Begin Excerpted text

We're drowning in creative variants. Running tests across 6 channels with a team of 3 and it's not sustainable. Currently: Figma → in-house production → manual tracking in sheets. It's embarrassing. What are people using that actually works at $20-50M ARR?
🎓Margaret Romero

6 comments

Oh god, the sheets situation. We were there two years ago at about $35M ARR—Figma to production to a nightmare spreadsheet that would break every time someone forgot to update it.

Two clarifying questions before I tell you what actually moved the needle for us:

  • When you say 6 channels, are you talking paid (Meta, Google, LinkedIn, etc.) or are you including owned channels too? Because the answer changes depending on whether you're managing creative variants or campaign-level tests.
  • Are those 3 people all designers/producers, or is someone doing analytics on the back end? We realized half our problem wasn't tool selection—it was that nobody owned the testing framework itself.
  • We ended up on Superfilter for the creative management piece (pulling Figma variants automatically, which saved us from manual exports) + Northbeam for cross-channel attribution. Not revolutionary, but it cut our testing cycle from 2 weeks to 4 days and killed the spreadsheet entirely.

    The real breakthrough though? We hired a testing ops person who owned the hypothesis and scorecard, not just the production. Before that, all the tooling in the world didn't matter because we were running tests without actually knowing what we were measuring.

    At $20-50M you've probably got budget for both a tool AND a person. I'd solve for the person first. Tools are replaceable. Someone who actually designs a testing system? That's rare.

    Mar 27

    Oh man, we were exactly here 18 months ago at $30M ARR. The Figma→sheets pipeline was killing us.

    Here's what actually moved the needle: we ditched the in-house production bottleneck first. Switched to Superside for rapid creative variants (yes, it costs, but the team multiplier was real—3 people suddenly had capacity again). That alone bought us breathing room.

    For testing orchestration, we landed on Infer for channel coordination. It's not perfect, but it consolidated our manual tracking across email, paid social, and landing pages into one source of truth. Cut our reporting time from 8 hours/week to maybe 2.

End Excerpted text

--- Problems to solve ---
1: Answer these questions from the creative-testing thread:
(a) At what ARR was the first commenter's team when it relied on the Figma-to-spreadsheet setup?
(b) Which tool did the first commenter's team adopt for cross-channel attribution?
(c) By how much did Infer reduce the second commenter's weekly reporting time?
2: Resume the creative-testing thread, starting right after its final sentence.
The material after this creative-testing thread comes from a separate source.

Begin Dataset extract

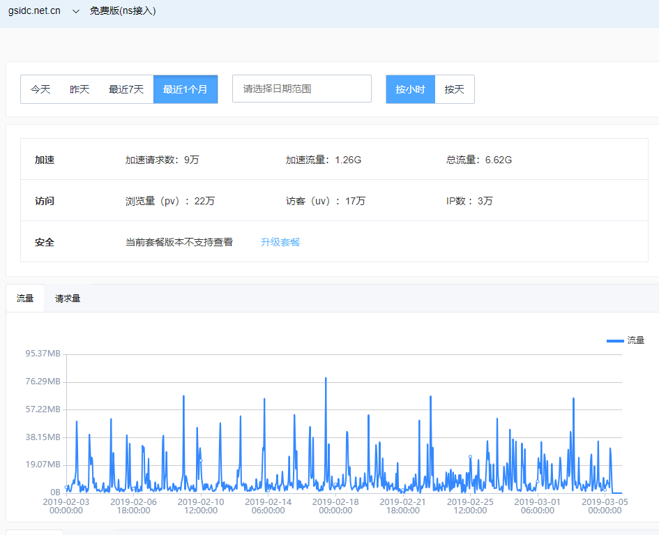Click the circle data marker near 2019-02-10
This screenshot has width=659, height=535.
201,460
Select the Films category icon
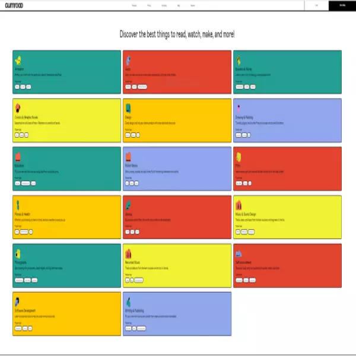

End Dataset extract

--- Results in order ---
1:
(a) About $35M ARR.
(b) Northbeam.
(c) From 8 hours a week to about 2.

2:
    The hard truth: there's no magic tool that works at your scale without process changes. We had to kill the "let's test all the things" mentality and commit to 2-3 structured test cycles per month instead of continuous chaos.

    If I were starting over tomorrow, I'd honestly try Figma→Superside→Northbeam first. It's not the cheapest, but three people running 40+ variants monthly across six channels? You're paying either in tool costs or in overtime.

    Mar 27

    We just ditched sheets for Airtable + Zapier, still feels DIY but at least it's not killing us.

    Mar 27

    We ditched sheets hell last year. Now: Figma → Zapier → Airtable base → Multivariate testing in Instapage. Killed manual tracking entirely.

    Mar 27

    We switched from manual sheets to Superfluid last year. Figma → their API → auto-sync to test variants across channels. Cut our setup time from 2 weeks per test to 2 days. At $35M ARR it finally made sense to pay for it instead of dev time.

    Mar 27

    Sheets trauma is real — we did the same thing for way too long. Switched to Airtable + Zapier last year and honestly it saved us. Not fancy but we finally have a single source of truth instead of 47 different Figma files and random Google Docs.

    The actual game-changer though was just deciding we'd only test 2-3 variants per channel per week instead of throwing everything at the wall. Sounds obvious but when you're at $35M ARR and stretched thin, sometimes the tool isn't the problem — it's the process. We cut testing time in half just by saying no more often.